### Quoted text
########################################
Impact of GST on E-Commerce in
India:
Introduction:
E-Commerce in India is a classic case of tax laws
trying to do a catching up with emerging business model. An E-commerce
transaction is complex due to involvement of both service and goods. The
E-commerce portal provides a platform for sellers to meet customers (market
place) and apart from this service, it also enables advertising and promotion
services, courier or logistics services etc. The goods sold through the
platform could be either goods or service (Ex: Music, tickets, e-books,
software and games etc.). A number of e-commerce transactions are also
undefined in tax laws (Ex: e-wallet, gift vouchers, drop shipments, advance
receipts, COD etc.).
As a result, today ecommerce in India is mired in a
host of taxes: VAT / CST / Excise / Service Tax / TDS with more than one tax
applicable on any given transaction. The prevalence of state level statutory
forms / e-way bills etc. make it complex to do interstate transactions. Market
places also need to comply with requirements of registrations and declaration
of turnover to multiple state and central tax departments. E-commerce ‘fulfilled
by market place’ model has been challenged by various state governments
(Karnataka and Delhi) leading to litigation.
########################################
### Set exercise 1
According to the introduction on GST and e-commerce in India, which state governments challenged the "fulfilled by market place" model?

Element and text position data
########################################
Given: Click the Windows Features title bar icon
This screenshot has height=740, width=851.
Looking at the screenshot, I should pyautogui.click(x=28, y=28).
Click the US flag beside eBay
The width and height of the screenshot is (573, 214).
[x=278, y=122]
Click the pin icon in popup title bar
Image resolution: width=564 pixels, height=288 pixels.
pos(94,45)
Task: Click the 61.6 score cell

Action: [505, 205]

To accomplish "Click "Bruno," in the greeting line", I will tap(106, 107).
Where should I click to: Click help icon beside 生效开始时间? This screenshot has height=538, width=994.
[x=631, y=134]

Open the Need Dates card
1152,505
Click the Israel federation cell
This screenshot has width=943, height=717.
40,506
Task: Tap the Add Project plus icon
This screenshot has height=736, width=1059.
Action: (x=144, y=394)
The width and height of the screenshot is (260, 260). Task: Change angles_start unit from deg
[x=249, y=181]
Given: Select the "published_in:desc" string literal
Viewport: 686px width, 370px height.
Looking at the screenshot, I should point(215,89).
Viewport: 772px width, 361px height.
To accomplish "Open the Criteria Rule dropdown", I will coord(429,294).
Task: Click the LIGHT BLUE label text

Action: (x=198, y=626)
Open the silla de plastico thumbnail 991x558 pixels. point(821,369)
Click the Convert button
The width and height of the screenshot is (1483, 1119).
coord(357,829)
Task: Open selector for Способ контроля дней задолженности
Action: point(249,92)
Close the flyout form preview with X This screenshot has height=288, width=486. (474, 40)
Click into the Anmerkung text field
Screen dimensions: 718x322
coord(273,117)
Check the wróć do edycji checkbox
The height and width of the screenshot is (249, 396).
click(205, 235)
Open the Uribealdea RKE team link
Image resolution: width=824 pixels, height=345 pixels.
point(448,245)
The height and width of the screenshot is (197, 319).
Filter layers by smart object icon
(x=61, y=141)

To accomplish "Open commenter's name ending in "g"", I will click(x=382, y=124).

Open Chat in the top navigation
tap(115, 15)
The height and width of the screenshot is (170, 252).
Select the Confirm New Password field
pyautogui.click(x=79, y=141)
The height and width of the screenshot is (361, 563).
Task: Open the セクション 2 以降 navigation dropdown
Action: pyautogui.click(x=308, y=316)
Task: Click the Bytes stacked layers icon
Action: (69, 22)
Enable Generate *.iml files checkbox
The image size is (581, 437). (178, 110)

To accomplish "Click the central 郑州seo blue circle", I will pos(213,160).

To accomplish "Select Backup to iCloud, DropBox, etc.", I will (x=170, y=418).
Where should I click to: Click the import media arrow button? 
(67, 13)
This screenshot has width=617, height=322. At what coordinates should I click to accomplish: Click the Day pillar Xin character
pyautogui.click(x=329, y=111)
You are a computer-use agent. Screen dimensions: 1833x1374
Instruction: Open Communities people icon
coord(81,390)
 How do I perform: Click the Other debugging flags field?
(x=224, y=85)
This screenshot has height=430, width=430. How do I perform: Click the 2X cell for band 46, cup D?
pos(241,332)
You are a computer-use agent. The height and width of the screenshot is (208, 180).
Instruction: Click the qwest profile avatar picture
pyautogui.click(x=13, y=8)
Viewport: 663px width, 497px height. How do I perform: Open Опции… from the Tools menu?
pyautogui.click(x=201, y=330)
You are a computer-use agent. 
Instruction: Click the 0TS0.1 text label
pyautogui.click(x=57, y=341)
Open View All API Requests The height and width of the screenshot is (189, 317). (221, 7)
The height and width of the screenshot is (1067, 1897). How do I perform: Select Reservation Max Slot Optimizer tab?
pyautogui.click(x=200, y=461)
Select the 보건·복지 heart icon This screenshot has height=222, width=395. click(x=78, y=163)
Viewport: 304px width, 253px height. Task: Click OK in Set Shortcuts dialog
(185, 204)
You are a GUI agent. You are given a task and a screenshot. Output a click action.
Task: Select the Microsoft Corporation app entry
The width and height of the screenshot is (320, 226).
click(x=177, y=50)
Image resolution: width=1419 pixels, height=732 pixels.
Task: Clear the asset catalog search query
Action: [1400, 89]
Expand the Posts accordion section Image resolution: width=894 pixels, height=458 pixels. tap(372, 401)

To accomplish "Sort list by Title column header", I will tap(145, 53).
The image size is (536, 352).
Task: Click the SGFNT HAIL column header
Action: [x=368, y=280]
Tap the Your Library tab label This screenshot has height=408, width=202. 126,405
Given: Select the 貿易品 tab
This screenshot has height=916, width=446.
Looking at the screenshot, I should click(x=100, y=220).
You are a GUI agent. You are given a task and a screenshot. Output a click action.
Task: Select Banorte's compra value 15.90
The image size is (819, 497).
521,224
########################################
### Set exercise 2
Rewrite the rows between the line holding "The height and width of the screenshot is (197, 319)." and the line holding "tap(115, 15)", inclusive, keeping every request. Multiply each answer coordinate by 0.8 and round to a whole number, with halves rounded up.

### Worked answer 1
Karnataka and Delhi.

### Worked answer 2
The height and width of the screenshot is (197, 319).
Filter layers by smart object icon
(x=49, y=113)

To accomplish "Open commenter's name ending in "g"", I will click(x=306, y=99).

Open Chat in the top navigation
tap(92, 12)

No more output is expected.